Example 2: let's consider that we have 0 registers available. Then we need to choose (3 - 0) locations on the stack, and 0 registers:
Stack(1)
Stack(2)
Stack(3)
A valid environment is:
a: Stack(2)
b: Stack(2)
i: Stack(3)
z: Stack(3)
y: Stack(3)
x: Stack(1)
These rules accomplish the overall goal of putting as many values as possible into registers, and also reusing as much space as possible, while still running programs that need more space than available registers.
Testing
You can compile programs with differing numbers of registers available by passing in a number of registers (max 8).

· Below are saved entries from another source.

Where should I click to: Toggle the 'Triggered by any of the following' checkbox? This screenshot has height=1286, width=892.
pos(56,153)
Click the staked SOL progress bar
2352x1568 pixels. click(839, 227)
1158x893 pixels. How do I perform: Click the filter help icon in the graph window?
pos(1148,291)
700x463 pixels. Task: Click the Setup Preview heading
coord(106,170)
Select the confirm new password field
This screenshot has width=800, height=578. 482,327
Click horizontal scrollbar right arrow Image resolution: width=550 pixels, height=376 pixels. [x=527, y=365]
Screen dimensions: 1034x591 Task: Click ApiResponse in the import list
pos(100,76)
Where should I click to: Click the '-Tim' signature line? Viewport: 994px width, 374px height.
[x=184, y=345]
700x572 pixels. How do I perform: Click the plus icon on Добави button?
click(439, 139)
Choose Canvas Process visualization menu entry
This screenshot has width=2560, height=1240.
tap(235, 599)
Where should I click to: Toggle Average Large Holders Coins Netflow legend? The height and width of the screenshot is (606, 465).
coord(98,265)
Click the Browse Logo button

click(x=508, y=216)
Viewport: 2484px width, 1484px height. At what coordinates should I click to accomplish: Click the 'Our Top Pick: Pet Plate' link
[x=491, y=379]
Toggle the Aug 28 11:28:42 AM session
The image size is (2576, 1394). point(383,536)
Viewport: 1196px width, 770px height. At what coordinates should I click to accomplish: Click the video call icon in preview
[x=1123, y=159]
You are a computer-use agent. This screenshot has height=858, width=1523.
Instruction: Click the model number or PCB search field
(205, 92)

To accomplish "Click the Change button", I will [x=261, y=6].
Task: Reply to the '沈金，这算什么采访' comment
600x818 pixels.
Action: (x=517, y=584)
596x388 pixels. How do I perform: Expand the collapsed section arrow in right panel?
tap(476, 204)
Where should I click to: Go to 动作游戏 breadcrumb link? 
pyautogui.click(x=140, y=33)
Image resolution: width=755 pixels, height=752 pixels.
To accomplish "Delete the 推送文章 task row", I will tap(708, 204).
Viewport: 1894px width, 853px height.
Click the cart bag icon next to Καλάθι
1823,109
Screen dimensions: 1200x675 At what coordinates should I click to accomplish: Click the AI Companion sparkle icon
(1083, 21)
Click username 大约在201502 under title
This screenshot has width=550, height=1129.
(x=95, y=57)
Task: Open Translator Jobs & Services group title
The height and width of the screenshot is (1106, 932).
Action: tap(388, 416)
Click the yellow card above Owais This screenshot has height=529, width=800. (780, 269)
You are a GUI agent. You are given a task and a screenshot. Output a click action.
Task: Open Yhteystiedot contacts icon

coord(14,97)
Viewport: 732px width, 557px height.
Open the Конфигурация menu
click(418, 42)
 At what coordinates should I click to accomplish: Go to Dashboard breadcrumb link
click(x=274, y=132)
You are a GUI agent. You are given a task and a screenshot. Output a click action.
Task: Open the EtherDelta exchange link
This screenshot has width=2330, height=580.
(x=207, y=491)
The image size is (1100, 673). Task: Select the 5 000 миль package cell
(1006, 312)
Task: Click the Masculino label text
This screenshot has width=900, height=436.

So, for example, you can create an input file called tests/longloop.snek
that looks like
(let (k 0)
(let (a (loop
(if (= k 1000000000) (break 0)
(block
(set! k (+ k 1))
(let* ((n (* 5 5))
(m (* 6 6))
(x (+ n 1))
(y (+ m 1)))
(+ x y))))))
k))
populate it with the long loop at the beginning of the writeup above, and run:
$ NUM_REGS=3 make tests/longloop.run
And this will trigger the build for longloop
with just 3 registers. This can
be fun for testing the performance of long-running programs with different
numbers of registers available. Setting NUM_REGS
to 0
somewhat emulates
the performance of our past compilers, since it necessarily allocates all
variables on the stack (but still uses the live/conflict analysis to agressively
reuse the same stack slot for multiple variables.)
With 3 registers
$ NUM_REGS=3 make tests/longloop.run
$ time tests/longloop.run
1000000000
________________________________________________________
Executed in 1.19 secs fish external
usr time 1.18 secs 0.28 millis 1.18 secs
sys time 0.01 secs 1.21 millis 0.01 secs
With 0 registers
$ NUM_REGS=0 make tests/longloop.run
$ time tests/longloop.run
1000000000
________________________________________________________
Executed in 1.66 secs fish external
usr time 1.50 secs 121.00 micros 1.50 secs
sys time 0.00 secs 482.00 micros 0.00 secs
With no Live/Conflict Analysis
$ cd ../08-harlequin
$ make tests/longloop.run
$ time tests/longloop.run
1000000000
________________________________________________________
Executed in 4.21 secs fish external
usr time 3.99 secs 0.26 millis 3.99 secs
sys time 0.01 secs 1.13 millis 0.01 secs
So our register allocation gives about a 4x speedup!